The NHS Test and Trace service as part of safeguarding your personal data, has in place technical, organisational and administrative security measures to protect your personal information that it receives from The C3 Church, that it holds from loss, misuse, and unauthorised access, disclosure, alteration and destruction.
In addition, if you only interact with one member of staff during your visit, the name of the assigned staff member will be recorded alongside your information.
NHS Test and Trace have asked us to retain this information for 21 days from the date of your visit, to enable contact tracing to be carried out by NHS Test and Trace during that period. We will only share information with NHS Test and Trace if it is specifically requested by them.
For example, if another customer, volunteer or visitor at The C3 Centre reported symptoms and subsequently tested positive, NHS Test and Trace can request the log of customer, visitor or volunteer details for a particular time period (for example, this may be all customers who visited on a particular day or time-band, or over a 2-day period).
We will either require you to pre-book appointments for visit, complete a form on arrival or ask you to check-in using the NHS Test & Trace QR code.
Under government guidance, the information we collect may include information which we would not ordinarily collect from you and which we therefore collect only for the purpose of contact tracing. Information of this type will not be used for other purposes, and NHS Test and Trace will not disclose this information to any third party unless required to do so by law (for example, as a result of receiving a court order). In addition, where the information is only collected for the purpose of contact tracing, it will be destroyed by us 21 days after the date of your visit.
However, the government guidance may also cover information that we would usually collect and hold onto as part of our ordinary dealings with you (perhaps, for example, your name, date of birth and phone number). Where this is the case, this information only will continue to be held after 21 days and we will use it as we usually would, unless and until you tell us not to.

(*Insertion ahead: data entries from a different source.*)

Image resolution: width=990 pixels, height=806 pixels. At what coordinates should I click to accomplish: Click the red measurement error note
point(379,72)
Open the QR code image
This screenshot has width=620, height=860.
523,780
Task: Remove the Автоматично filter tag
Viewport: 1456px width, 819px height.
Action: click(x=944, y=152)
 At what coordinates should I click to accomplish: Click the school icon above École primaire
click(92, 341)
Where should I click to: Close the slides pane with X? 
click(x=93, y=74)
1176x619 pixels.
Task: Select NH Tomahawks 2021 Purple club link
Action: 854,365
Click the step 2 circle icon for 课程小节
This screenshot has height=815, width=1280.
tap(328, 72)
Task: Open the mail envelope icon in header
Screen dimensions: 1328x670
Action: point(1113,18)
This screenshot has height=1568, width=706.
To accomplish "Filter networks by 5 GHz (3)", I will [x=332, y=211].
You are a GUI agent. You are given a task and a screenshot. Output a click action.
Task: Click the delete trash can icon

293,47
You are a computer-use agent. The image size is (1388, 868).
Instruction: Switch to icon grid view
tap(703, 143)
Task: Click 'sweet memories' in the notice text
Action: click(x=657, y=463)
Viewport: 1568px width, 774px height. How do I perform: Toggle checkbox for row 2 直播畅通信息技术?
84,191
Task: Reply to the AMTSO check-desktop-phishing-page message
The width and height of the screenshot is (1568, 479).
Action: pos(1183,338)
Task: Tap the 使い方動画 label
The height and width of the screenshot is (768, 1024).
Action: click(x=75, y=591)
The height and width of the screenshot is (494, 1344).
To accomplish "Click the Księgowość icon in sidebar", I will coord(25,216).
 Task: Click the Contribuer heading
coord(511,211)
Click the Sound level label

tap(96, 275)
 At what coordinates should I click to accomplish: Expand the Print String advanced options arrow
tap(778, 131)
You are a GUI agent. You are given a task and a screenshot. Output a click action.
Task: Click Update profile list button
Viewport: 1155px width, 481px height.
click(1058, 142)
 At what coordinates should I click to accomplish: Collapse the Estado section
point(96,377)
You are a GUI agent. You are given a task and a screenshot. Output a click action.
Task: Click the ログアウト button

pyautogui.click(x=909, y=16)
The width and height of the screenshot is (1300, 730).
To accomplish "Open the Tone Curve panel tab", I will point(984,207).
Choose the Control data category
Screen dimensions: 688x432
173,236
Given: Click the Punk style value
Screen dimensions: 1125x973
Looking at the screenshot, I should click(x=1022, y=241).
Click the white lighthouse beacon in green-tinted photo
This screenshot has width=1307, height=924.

Your information will always be stored and used in compliance with the relevant data protection legislation.
The use of your information is covered by the General Data Protection Regulations Article 6 (1) (c) – a legal obligation to which we as a The C3 Church are subject to. The legal obligation to which we’re subject, means that we’re mandated by law, by a set of new regulations from the government, to co-operate with the NHS Test and Trace service, in order to help maintain a safe operating environment and to help fight any local outbreak of corona virus.
By law, you have a number of rights as a data subject, such as the right to be informed, the right to access information held about you and the right to rectification of any inaccurate data that we hold about you.
You have the right to request that we erase personal data about you that we hold (although this is not an absolute right).
You have the right to request that we restrict processing of personal data about you that we hold in certain circumstances.
You have the right to object to processing of personal data about you on grounds relating to your particular situation (also again this right is not absolute).
If you are unhappy or wish to complain about how your information is used, you should contact a member of staff in the first instance to resolve your issue.
If you are still not satisfied, you can complain to the Information Commissioner’s Office. Their website address is www.ico.org.uk.
How to contact us
If you have any questions regarding this policy or the processing of your data, please contact:
The Data Protection Officer
The C3 Church
Brooks Road
Cambridge
CB1 3HR
gdpr@thec3.uk
We keep our privacy notice under regular review, and we will make new versions available on our privacy notice page on thec3.uk/privacy . This privacy notice was last updated on 28th September 2020.